Brad Drummond of the Canadian Ice Service said the phenomenon is known to develop when strong winds blowing in one direction push ice onshore over an extended period of time.

Drummond said formations like this are more common in the spring when ice is more malleable and likely to break up into smaller boulders, and in areas with a gentle incline along the shore.

He said judging from photos, the build-up is unusually large — though he said its size is unsurprising given the heavy winds that have battered the area this year.

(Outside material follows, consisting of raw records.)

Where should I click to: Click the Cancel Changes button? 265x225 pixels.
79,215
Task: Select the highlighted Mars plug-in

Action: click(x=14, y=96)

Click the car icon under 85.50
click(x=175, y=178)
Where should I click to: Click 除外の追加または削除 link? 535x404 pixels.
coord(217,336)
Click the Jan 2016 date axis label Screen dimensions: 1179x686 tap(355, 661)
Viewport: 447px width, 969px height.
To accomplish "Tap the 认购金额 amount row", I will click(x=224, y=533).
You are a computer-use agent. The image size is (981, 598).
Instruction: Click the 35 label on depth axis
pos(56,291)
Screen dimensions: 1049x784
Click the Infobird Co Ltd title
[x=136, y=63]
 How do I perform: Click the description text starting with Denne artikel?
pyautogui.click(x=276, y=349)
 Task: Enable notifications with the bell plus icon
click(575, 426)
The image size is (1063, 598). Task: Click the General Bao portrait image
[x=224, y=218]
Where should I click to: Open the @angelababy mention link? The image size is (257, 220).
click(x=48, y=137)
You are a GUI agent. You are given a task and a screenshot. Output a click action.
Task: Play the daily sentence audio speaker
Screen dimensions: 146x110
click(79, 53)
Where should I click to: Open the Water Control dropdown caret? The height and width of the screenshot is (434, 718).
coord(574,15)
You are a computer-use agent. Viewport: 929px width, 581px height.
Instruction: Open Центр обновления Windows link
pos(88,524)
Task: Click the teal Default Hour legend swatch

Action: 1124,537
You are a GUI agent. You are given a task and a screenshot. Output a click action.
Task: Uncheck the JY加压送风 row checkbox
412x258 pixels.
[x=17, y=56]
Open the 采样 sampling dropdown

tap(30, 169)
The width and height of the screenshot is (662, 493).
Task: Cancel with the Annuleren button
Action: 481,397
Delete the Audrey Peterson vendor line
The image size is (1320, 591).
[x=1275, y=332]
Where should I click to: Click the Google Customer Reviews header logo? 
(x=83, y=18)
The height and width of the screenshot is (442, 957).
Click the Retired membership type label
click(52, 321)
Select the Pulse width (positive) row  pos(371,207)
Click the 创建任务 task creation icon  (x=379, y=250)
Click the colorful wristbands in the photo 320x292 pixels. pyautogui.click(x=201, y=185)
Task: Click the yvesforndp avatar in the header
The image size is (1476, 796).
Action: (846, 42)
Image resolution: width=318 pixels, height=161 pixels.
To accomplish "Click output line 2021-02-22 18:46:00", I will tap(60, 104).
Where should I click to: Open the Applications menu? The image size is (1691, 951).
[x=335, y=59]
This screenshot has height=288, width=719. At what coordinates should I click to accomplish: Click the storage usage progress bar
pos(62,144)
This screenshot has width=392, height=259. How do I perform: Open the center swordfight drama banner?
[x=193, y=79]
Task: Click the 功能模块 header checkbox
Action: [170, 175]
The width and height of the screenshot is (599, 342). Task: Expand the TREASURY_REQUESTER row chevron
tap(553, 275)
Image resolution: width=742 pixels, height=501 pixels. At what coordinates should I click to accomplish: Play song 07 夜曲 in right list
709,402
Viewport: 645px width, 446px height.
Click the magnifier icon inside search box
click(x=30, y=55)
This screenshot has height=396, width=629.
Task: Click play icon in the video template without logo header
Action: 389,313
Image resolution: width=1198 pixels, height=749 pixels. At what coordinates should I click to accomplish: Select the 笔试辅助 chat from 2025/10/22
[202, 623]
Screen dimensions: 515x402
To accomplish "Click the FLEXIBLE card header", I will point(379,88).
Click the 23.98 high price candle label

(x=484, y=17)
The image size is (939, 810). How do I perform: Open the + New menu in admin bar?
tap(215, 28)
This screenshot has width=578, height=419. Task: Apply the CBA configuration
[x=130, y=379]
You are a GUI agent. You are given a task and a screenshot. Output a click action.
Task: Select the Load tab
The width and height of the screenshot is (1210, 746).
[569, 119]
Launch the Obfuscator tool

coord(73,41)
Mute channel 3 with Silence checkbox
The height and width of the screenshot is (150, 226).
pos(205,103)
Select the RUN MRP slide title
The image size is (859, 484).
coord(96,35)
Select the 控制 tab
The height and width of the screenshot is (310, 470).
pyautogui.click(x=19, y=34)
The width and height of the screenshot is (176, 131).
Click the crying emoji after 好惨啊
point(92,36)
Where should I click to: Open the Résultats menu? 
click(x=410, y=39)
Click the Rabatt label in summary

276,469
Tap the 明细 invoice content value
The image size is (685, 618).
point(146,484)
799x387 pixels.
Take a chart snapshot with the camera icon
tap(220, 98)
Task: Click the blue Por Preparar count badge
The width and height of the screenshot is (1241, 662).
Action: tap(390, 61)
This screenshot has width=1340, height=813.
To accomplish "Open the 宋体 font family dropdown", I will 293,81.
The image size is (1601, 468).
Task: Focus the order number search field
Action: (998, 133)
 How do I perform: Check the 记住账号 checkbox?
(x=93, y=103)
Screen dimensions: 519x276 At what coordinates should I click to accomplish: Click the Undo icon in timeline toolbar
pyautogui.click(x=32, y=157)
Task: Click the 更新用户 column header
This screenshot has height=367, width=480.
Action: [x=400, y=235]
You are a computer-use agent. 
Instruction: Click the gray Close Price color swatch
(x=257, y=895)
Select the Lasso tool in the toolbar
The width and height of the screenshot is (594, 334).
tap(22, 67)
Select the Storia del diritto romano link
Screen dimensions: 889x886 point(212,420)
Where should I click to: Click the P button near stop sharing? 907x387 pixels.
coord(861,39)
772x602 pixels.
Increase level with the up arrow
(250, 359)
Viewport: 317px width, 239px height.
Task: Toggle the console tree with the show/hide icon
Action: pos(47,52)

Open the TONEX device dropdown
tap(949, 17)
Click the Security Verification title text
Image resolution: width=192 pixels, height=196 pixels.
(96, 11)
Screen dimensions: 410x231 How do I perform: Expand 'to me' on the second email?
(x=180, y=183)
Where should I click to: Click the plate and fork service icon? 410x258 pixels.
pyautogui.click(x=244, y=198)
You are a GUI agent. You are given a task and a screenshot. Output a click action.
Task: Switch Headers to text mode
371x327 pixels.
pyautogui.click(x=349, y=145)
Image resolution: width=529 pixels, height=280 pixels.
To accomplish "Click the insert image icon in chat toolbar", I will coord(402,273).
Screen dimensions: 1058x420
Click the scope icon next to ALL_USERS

“It’s definitely a large wall, one of the larger ones I’ve seen,” Drummond said.

It could be dangerous to stand too close in case the unstable structure shifts and the large ice chunks fall, Drummond said, but otherwise risks are minimal and the formation could stick around into early summer, depending on how long it takes to melt.

“The wall is there now, and it’s not going to get dragged out to sea or anything like that.”

- By Holly McKenzie-Sutter in St. John’s, N.L.